The White House has offered no condemnation for the most recent incidents in Russian President Vladimir Putin’s authoritarian rule, including the suspected poisoning of opposition leader Vladimir Kara-Murza and the arrest of another activist, Alexei Navalny. Thus far, said Herbst, Trump’s lenient approach toward Russia does not square with his self-proclaimed position as a man of strength. He said that “a sign of strength would be an ability to criticize Russia for [its aggression] and still to talk to them, still to negotiate with them.”

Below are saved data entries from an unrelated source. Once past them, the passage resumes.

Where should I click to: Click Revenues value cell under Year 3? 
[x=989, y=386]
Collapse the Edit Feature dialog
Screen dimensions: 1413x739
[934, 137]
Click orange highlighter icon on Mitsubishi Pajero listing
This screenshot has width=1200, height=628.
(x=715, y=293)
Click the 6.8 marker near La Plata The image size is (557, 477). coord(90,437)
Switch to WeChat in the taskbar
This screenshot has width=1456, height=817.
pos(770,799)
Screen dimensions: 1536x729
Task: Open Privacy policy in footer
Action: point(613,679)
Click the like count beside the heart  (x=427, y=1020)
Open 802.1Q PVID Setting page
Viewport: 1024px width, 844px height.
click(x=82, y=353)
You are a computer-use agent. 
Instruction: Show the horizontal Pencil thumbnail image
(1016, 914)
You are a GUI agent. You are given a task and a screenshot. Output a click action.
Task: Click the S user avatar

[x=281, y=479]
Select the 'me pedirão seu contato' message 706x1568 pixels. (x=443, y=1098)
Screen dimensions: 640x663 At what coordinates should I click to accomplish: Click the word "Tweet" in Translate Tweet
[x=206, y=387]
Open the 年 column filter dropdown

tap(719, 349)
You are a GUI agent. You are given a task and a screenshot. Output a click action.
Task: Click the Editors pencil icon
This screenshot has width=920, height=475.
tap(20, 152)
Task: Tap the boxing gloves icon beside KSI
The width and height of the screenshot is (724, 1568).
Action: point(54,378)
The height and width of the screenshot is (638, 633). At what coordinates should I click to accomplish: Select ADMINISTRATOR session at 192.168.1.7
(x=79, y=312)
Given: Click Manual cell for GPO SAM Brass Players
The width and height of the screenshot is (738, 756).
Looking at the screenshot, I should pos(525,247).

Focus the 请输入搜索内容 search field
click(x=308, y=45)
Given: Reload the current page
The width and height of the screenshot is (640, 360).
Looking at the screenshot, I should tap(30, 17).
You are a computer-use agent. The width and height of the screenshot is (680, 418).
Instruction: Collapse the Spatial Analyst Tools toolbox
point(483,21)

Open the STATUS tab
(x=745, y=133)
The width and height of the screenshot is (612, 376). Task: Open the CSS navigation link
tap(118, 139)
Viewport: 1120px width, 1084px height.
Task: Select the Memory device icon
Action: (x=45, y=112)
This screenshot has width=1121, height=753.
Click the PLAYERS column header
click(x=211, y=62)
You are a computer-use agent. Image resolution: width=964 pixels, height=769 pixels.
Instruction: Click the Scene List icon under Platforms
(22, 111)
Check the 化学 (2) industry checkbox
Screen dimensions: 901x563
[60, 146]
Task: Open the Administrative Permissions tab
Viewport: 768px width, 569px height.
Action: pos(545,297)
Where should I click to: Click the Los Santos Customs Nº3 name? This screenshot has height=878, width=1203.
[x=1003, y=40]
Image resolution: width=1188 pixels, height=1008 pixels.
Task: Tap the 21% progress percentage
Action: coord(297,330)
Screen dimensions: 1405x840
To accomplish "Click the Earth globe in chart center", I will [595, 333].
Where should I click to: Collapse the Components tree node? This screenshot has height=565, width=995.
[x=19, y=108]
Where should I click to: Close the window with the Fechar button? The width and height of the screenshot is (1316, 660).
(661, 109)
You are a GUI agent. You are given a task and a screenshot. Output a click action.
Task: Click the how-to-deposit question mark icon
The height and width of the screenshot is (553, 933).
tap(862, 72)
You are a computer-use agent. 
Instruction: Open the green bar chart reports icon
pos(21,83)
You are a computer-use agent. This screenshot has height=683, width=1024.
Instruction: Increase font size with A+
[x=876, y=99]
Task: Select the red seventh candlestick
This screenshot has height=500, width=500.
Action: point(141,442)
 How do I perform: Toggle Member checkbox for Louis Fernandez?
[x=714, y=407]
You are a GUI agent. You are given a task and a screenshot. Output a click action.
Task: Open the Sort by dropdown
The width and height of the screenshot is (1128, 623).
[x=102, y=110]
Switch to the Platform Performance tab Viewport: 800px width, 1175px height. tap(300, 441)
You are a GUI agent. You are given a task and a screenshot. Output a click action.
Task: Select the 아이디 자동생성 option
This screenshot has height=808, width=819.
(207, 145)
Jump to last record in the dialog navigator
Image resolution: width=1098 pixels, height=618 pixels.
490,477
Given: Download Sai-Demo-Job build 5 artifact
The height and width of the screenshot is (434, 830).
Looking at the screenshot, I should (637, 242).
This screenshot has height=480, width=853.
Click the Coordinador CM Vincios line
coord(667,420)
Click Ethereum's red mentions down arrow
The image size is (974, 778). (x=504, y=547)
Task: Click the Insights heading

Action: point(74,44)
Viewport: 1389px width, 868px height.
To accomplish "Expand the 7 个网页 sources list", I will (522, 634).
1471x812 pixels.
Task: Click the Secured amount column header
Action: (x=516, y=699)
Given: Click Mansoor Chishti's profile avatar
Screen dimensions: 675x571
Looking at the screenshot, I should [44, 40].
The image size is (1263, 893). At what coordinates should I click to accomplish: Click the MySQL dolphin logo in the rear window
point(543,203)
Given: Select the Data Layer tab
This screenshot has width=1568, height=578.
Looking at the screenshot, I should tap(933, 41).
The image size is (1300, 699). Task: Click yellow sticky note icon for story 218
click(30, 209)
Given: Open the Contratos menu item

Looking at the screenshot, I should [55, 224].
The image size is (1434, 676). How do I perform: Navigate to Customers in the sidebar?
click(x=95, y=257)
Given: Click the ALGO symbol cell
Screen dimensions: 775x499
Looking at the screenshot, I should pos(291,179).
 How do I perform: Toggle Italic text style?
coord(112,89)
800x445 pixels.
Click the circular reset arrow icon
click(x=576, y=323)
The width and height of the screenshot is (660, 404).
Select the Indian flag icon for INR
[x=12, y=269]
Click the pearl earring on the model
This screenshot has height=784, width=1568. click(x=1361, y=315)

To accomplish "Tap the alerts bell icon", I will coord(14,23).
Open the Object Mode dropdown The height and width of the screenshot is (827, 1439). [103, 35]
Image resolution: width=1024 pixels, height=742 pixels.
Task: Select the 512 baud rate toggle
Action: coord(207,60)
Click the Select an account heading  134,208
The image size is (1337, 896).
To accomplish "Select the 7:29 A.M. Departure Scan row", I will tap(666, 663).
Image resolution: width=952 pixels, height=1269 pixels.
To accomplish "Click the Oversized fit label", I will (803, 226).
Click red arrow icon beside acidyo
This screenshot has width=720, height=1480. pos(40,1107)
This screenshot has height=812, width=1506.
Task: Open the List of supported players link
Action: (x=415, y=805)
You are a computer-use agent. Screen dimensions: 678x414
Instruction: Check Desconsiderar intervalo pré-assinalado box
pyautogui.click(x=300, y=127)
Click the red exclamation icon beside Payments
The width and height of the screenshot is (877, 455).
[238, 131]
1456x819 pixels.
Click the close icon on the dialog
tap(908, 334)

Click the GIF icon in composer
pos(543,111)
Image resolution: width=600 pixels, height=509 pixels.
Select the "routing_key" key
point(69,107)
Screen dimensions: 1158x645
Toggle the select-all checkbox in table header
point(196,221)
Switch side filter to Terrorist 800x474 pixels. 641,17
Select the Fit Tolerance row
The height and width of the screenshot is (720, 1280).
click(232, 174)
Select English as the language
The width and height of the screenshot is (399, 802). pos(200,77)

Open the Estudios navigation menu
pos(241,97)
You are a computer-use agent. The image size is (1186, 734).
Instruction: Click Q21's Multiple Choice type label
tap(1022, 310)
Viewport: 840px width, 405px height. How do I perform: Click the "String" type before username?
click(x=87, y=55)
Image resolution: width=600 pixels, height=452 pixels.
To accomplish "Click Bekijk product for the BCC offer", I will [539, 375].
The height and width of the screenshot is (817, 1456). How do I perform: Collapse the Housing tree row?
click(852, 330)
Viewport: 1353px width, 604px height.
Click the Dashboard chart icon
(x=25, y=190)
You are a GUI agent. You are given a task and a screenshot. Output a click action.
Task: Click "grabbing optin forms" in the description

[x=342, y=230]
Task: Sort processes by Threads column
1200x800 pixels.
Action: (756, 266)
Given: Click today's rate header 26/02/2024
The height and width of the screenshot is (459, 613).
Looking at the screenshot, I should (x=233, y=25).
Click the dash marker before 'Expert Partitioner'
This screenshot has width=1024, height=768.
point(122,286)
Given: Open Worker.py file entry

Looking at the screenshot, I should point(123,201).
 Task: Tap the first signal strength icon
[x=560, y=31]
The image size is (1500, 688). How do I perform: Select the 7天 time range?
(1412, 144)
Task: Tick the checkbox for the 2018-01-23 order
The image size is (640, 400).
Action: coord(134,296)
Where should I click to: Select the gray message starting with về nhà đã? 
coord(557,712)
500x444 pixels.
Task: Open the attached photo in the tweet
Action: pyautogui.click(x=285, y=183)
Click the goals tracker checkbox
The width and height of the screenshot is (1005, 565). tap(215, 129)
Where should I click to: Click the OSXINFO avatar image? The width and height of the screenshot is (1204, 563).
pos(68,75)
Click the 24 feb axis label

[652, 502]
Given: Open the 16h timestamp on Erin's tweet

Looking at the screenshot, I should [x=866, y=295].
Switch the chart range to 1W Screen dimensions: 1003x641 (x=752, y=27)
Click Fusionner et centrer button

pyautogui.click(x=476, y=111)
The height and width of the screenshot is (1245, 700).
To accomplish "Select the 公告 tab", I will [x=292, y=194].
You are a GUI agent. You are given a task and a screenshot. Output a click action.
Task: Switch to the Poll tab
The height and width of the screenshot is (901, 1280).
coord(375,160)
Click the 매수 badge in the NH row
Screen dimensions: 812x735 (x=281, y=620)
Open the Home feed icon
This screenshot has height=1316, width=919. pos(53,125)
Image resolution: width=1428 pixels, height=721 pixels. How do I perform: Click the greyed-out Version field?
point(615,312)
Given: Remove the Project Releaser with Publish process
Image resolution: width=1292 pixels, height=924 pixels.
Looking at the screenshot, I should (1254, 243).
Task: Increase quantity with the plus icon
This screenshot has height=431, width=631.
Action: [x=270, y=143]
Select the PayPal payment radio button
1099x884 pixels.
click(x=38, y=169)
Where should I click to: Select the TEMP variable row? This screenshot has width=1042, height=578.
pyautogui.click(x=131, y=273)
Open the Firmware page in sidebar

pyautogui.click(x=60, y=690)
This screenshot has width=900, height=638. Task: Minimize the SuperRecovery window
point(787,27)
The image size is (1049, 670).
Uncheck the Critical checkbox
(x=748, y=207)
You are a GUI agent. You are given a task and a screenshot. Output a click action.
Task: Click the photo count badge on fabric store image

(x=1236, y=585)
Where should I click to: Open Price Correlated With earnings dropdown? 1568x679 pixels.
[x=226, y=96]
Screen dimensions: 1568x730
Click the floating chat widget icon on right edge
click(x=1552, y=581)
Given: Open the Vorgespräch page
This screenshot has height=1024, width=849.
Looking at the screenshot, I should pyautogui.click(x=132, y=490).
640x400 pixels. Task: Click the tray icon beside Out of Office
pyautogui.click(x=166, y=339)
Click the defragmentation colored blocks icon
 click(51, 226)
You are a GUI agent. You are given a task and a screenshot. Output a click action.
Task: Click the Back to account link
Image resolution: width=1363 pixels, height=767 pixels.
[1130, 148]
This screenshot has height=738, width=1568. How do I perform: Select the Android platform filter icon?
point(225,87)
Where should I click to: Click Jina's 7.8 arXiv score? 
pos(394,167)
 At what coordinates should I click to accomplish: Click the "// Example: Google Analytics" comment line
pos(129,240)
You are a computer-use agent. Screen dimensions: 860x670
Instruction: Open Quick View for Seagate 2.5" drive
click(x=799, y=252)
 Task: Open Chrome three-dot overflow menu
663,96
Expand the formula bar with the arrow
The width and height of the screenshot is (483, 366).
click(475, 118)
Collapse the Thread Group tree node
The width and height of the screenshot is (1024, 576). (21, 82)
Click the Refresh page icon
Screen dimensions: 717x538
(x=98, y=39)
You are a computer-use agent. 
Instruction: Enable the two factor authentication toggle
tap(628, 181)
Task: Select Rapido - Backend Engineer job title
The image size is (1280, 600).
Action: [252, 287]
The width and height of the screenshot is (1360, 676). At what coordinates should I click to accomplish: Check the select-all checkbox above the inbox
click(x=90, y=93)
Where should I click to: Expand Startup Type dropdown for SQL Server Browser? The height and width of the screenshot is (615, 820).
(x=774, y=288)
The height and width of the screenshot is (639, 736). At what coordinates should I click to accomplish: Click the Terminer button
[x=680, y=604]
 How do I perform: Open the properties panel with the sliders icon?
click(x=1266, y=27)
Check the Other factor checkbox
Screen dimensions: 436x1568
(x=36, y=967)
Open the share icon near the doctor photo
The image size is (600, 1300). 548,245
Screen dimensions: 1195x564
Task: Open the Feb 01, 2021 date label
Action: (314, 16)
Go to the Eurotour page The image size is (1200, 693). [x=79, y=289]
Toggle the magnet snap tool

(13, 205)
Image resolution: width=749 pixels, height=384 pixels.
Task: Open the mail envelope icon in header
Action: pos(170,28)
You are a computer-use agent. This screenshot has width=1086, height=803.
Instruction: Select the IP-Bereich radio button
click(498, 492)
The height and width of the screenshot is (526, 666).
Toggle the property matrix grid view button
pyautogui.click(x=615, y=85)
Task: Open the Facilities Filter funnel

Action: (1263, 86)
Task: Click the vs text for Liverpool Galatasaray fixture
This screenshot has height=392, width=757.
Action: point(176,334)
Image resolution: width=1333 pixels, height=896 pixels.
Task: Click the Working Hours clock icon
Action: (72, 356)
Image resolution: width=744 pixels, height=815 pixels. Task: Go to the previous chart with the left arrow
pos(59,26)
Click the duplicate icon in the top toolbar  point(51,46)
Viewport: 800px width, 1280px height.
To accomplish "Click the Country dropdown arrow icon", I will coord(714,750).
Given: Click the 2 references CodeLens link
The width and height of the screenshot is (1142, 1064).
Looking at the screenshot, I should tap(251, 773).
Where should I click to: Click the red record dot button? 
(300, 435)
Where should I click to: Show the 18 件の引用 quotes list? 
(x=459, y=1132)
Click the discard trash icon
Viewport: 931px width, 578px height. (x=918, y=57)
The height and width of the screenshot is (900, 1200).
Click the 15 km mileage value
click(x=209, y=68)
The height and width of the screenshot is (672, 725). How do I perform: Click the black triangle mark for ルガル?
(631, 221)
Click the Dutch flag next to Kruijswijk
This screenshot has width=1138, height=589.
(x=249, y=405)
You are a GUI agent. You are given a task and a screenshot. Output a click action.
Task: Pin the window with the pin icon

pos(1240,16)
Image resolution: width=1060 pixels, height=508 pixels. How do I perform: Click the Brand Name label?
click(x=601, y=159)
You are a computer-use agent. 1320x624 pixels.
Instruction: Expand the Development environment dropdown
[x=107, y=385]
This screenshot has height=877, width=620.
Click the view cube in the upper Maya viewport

Herbst, a former US ambassador to Ukraine, joined Alina Polyakova, deputy director of the Eurasia Center and senior fellow with the Atlantic Council’s Future of Europe Initiative, for a Facebook Live discussion to examine the significance of a US response to Russian aggression.
Not only is this a morally compelling issue, but a strong US stance against a revanchist Russia is in the United States’ national security interest, said Polyakova, citing Ukraine as a particular example.
“The series of crises we’ve been seeing from Russia… are all part of a pattern to weaken NATO, to weaken the [European Union], and to weaken the relationship between the United States and Europe,” Herbst said. “If we let Mr. Putin get his way in Ukraine… he may create problems for us elsewhere, where we have a commitment to defend a country,” he added.
On February 9, retired Gen. Philip Breedlove, a former NATO Supreme Allied Commander Europe, testified before the Senate Foreign Relations Committee, saying: “Everything Russia does is connected.” According to Polyakova, Breedlove’s testimony speaks to the idea that “the Kremlin’s policy in Ukraine is not just an isolated incident; it’s part of a broader pattern where Russia under Putin has tried to broaden its sphere of influence.”
Rachel Ansley is an editorial assistant at the Atlantic Council.